▸ EXTRACTED INFORMATION
-*-*-
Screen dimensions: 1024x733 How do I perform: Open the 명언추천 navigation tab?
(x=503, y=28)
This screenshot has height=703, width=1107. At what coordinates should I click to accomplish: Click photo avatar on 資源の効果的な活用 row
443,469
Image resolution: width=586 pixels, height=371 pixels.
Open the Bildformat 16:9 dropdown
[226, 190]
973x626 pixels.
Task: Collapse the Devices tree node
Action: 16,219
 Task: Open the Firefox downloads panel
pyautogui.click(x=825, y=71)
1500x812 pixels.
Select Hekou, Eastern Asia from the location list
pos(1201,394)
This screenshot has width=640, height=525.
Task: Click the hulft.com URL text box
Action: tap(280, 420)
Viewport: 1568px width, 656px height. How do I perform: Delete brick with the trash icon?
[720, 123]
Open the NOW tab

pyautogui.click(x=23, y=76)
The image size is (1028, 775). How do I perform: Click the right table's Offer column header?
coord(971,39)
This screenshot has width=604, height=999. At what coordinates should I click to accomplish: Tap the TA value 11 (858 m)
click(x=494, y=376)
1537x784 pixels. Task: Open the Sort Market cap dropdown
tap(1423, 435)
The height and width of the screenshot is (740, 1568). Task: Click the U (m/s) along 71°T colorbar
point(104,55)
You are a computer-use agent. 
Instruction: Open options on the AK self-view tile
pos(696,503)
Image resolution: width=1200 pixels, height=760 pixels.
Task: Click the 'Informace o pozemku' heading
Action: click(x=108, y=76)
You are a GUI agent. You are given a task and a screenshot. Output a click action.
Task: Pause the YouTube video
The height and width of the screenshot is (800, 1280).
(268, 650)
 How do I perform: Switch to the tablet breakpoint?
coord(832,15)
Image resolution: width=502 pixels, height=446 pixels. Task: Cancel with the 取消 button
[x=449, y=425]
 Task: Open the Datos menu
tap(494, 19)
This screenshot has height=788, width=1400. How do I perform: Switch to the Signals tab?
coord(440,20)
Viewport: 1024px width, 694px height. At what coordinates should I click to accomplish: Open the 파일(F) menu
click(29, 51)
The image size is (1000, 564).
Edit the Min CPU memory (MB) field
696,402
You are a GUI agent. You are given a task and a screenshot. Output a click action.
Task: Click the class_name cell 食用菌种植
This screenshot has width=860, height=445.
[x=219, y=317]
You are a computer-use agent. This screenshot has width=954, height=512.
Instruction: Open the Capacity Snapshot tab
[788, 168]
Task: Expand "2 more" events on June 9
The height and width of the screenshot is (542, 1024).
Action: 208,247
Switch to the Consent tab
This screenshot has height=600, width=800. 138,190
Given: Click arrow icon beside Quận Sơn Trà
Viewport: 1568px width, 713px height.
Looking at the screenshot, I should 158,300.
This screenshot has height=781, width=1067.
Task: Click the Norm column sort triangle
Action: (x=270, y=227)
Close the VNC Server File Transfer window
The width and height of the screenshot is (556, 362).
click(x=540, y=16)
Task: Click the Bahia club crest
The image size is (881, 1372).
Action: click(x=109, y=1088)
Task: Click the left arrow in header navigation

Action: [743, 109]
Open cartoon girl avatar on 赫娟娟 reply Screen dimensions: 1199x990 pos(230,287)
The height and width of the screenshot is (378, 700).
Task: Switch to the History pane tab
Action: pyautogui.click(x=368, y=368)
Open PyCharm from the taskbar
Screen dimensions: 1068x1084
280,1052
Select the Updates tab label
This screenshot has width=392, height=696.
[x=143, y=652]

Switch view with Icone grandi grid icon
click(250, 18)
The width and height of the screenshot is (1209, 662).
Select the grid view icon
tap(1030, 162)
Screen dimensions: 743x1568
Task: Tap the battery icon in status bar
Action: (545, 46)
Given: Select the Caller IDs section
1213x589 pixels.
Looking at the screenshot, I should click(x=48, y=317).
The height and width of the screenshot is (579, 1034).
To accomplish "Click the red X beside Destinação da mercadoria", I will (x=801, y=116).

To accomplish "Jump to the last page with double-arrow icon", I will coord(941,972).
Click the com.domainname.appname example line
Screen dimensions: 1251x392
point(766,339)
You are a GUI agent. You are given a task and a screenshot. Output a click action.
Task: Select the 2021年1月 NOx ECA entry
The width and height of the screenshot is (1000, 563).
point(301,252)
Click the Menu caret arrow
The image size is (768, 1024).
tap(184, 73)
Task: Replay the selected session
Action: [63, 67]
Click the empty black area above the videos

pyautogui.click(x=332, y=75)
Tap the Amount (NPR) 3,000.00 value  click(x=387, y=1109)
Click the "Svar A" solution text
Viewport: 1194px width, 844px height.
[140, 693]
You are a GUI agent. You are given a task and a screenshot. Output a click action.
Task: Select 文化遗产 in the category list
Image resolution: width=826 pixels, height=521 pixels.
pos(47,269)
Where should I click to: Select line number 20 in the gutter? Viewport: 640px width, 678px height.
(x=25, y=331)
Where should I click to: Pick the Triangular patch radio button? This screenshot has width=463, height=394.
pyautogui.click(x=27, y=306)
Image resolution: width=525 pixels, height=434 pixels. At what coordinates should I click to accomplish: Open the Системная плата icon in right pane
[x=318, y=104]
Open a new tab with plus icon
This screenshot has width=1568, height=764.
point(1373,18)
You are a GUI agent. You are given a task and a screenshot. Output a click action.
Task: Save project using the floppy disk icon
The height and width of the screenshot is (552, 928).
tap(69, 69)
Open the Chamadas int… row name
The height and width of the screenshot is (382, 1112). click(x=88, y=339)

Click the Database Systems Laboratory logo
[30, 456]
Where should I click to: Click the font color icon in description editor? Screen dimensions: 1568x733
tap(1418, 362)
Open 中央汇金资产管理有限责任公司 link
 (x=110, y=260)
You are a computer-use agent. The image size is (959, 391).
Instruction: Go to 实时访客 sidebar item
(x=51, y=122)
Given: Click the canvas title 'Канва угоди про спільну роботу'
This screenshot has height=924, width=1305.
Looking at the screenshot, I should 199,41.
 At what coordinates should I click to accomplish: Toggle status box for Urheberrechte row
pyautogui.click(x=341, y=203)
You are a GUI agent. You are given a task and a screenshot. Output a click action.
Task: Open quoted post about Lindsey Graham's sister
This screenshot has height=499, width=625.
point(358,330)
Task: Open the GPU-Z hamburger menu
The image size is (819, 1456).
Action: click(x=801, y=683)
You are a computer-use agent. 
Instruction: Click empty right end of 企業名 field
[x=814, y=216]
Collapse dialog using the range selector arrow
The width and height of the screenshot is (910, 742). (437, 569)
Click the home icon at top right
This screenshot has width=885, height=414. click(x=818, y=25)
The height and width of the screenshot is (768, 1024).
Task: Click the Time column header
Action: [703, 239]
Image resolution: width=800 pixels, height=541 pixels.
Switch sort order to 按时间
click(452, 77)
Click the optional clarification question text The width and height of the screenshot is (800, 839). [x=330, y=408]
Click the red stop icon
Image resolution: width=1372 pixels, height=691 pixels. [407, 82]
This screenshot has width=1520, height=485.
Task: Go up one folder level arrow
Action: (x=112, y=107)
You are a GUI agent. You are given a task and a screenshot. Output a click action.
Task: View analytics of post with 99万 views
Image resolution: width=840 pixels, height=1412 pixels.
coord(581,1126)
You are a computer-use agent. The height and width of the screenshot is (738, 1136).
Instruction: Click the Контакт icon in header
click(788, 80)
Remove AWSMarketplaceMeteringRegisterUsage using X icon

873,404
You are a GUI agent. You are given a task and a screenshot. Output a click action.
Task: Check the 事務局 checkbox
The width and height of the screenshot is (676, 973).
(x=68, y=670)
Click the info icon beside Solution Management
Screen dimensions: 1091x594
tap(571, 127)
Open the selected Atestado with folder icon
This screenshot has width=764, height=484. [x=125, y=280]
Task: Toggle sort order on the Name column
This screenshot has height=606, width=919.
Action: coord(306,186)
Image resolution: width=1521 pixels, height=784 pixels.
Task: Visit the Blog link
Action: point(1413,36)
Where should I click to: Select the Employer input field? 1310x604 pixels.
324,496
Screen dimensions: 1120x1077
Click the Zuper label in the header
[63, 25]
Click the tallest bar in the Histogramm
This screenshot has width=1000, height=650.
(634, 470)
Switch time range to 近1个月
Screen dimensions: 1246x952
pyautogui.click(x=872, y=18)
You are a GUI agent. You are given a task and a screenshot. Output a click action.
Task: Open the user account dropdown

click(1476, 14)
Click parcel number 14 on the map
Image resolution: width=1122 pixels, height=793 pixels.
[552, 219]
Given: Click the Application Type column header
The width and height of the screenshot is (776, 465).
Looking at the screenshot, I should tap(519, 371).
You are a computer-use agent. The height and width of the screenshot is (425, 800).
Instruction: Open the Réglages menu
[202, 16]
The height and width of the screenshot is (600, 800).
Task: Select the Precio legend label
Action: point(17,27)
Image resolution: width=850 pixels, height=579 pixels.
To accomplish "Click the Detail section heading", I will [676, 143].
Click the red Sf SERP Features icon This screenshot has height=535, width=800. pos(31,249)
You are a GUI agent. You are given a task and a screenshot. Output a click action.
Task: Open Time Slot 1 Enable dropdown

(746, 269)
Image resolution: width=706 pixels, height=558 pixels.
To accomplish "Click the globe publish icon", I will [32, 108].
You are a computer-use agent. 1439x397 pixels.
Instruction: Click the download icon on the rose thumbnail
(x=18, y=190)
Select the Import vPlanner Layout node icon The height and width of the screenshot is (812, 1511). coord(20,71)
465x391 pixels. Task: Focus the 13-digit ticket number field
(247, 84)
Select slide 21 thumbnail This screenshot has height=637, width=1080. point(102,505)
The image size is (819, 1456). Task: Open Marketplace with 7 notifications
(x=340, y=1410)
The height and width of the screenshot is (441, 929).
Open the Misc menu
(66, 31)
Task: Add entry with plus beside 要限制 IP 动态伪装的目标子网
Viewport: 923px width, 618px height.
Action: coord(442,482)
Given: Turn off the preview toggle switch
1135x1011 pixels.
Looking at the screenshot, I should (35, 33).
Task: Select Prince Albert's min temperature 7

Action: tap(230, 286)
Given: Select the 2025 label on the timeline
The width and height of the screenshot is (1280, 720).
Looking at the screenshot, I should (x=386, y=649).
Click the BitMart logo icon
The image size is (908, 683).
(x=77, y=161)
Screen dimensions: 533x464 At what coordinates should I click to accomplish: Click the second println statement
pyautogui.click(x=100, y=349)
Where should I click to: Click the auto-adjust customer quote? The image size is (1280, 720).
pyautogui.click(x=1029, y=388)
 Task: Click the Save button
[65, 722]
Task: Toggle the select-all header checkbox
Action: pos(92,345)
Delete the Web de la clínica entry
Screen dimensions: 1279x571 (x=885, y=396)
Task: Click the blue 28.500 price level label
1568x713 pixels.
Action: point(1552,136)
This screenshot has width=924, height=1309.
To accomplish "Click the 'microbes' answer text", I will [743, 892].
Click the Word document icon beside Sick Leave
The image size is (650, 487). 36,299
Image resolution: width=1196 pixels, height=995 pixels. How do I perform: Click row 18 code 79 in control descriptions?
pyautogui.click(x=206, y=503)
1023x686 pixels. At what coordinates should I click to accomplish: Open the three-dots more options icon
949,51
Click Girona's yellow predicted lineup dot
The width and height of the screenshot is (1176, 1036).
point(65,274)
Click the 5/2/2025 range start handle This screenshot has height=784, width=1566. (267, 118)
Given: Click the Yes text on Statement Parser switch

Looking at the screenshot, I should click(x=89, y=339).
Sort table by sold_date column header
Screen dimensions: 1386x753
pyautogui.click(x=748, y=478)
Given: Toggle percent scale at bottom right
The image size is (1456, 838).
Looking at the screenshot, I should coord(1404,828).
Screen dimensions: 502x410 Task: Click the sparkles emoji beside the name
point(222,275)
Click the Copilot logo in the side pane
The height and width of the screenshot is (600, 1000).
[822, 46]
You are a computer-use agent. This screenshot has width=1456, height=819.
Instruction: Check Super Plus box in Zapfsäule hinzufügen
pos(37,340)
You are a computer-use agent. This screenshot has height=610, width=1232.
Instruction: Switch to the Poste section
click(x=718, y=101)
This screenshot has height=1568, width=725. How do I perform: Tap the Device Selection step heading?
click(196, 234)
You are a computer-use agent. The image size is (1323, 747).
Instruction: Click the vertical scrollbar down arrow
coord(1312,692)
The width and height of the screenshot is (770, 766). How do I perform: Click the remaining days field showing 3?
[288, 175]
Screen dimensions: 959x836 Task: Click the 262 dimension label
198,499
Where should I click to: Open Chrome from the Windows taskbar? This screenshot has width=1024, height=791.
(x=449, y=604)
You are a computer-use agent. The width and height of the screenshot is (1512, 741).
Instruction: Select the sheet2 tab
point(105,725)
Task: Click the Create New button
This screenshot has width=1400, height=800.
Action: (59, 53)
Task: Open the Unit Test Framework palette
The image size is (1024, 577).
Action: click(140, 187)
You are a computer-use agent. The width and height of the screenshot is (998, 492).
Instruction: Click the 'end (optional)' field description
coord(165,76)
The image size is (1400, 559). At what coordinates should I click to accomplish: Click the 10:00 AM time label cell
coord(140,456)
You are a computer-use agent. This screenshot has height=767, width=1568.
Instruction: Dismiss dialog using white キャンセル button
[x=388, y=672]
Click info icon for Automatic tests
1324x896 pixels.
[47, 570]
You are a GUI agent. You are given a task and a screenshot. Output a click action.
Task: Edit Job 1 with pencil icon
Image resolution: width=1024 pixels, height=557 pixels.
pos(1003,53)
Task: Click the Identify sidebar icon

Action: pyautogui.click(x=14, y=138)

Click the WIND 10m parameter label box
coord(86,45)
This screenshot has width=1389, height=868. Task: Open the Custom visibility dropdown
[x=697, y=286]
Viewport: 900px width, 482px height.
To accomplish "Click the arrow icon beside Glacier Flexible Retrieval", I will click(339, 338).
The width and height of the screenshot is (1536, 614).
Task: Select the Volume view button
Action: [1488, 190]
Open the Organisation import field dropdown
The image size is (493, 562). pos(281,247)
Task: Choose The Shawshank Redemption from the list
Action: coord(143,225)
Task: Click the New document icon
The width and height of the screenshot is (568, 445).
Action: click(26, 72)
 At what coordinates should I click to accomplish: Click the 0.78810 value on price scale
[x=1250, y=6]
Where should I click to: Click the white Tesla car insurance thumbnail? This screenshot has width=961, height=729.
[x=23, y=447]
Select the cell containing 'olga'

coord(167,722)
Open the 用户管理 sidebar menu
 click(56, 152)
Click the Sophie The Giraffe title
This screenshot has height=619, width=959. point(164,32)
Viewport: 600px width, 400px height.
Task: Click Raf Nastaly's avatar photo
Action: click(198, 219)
-*-*-
▸ TASK INSTRUCTIONS
Begin with the first line of the listing and copy exactly through the line that contains "1500x812 pixels.", please, keeping both ends and leaving out everything after.

▸ TASK ANSWER
Screen dimensions: 1024x733 How do I perform: Open the 명언추천 navigation tab?
(x=503, y=28)
This screenshot has height=703, width=1107. At what coordinates should I click to accomplish: Click photo avatar on 資源の効果的な活用 row
443,469
Image resolution: width=586 pixels, height=371 pixels.
Open the Bildformat 16:9 dropdown
[226, 190]
973x626 pixels.
Task: Collapse the Devices tree node
Action: 16,219
 Task: Open the Firefox downloads panel
pyautogui.click(x=825, y=71)
1500x812 pixels.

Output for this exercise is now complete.